DATA SHOWN -
#####

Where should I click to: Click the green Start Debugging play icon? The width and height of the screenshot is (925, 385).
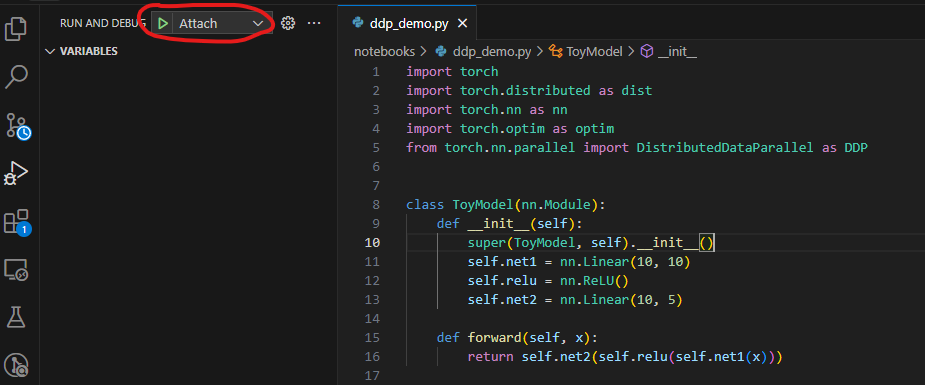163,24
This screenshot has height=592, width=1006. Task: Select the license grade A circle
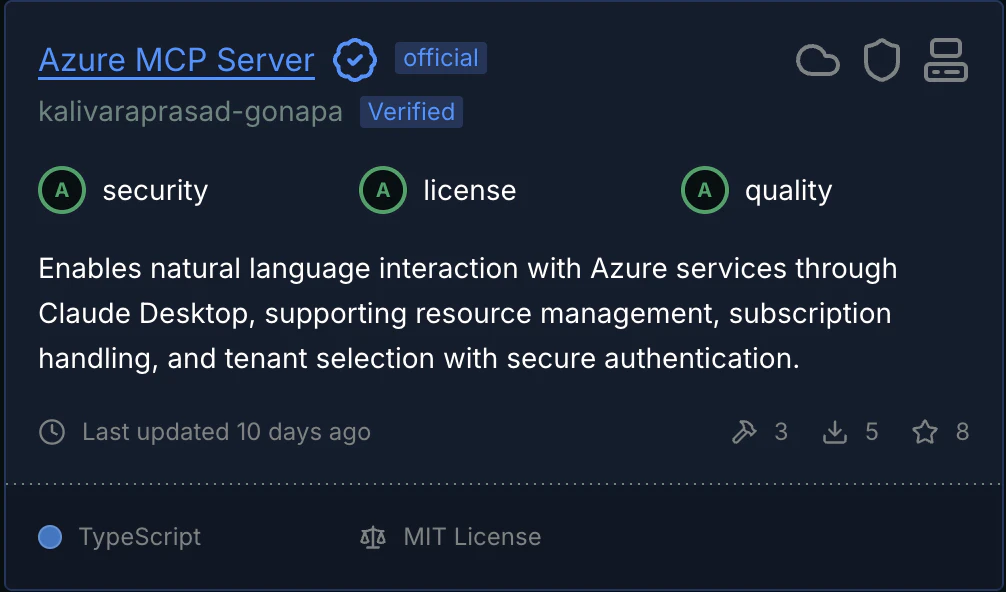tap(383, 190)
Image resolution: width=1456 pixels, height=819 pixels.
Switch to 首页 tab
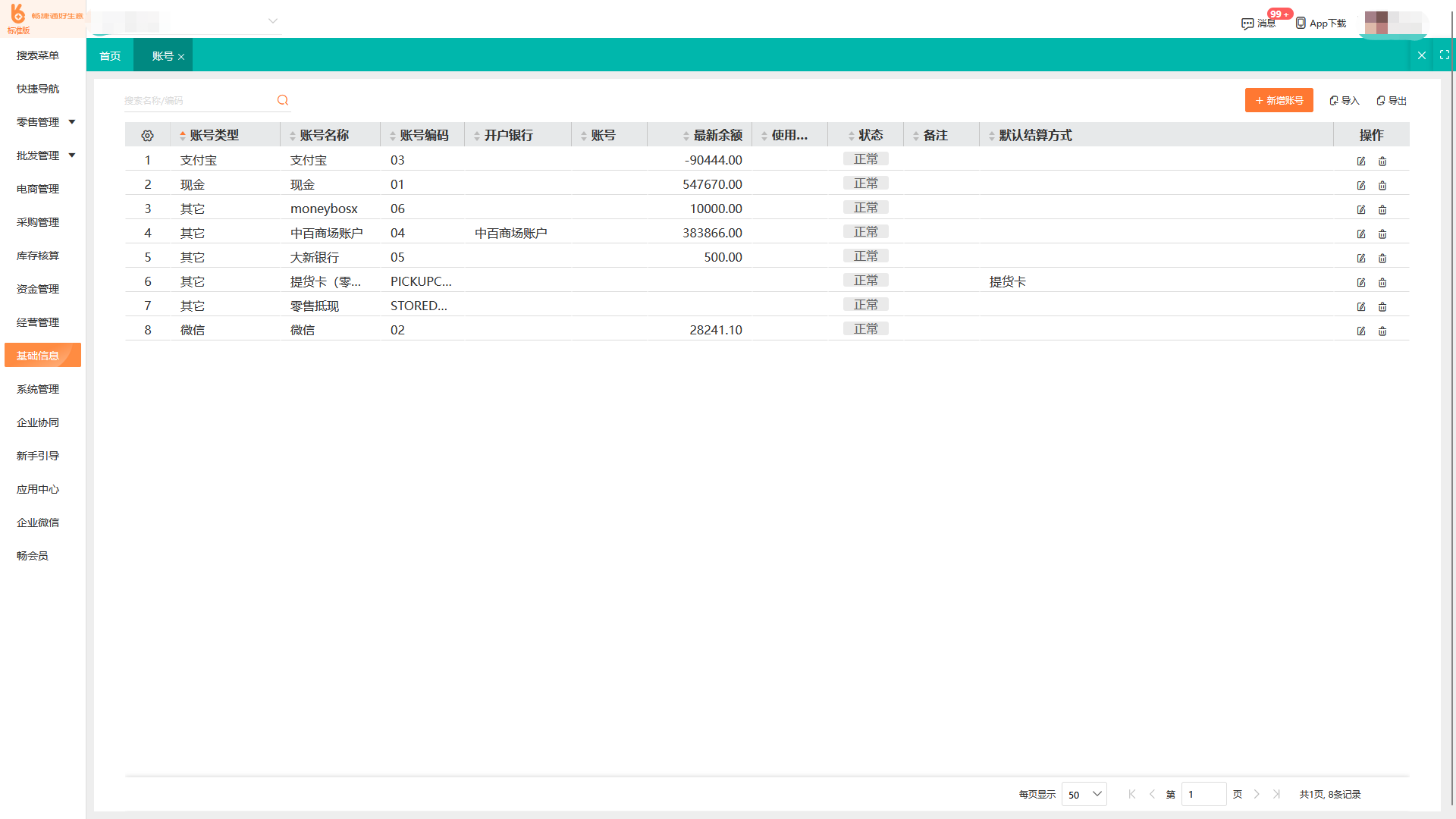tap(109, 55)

#####

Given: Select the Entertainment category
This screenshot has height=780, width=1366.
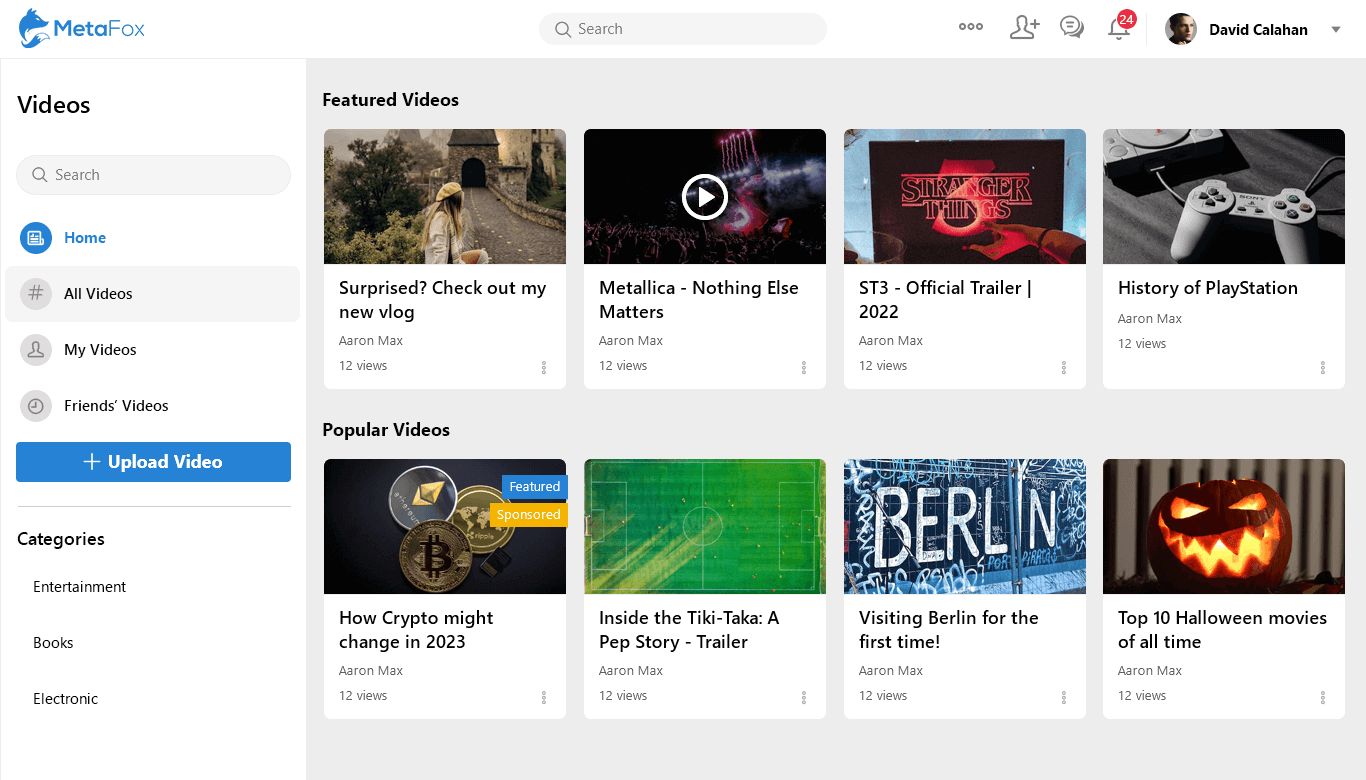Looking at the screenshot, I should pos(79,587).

#####

ASSIGNED TASK - Each line above that falls between the line with "Where should I" and the line with "Image resolution: width=1456" should be printed exactly, together with those two lines, but the pictures should not.

EXERCISE ANSWER -
Where should I click to: Click the green Start Debugging play icon? The width and height of the screenshot is (925, 385).
163,24
This screenshot has height=592, width=1006. Task: Select the license grade A circle
tap(383, 190)
Image resolution: width=1456 pixels, height=819 pixels.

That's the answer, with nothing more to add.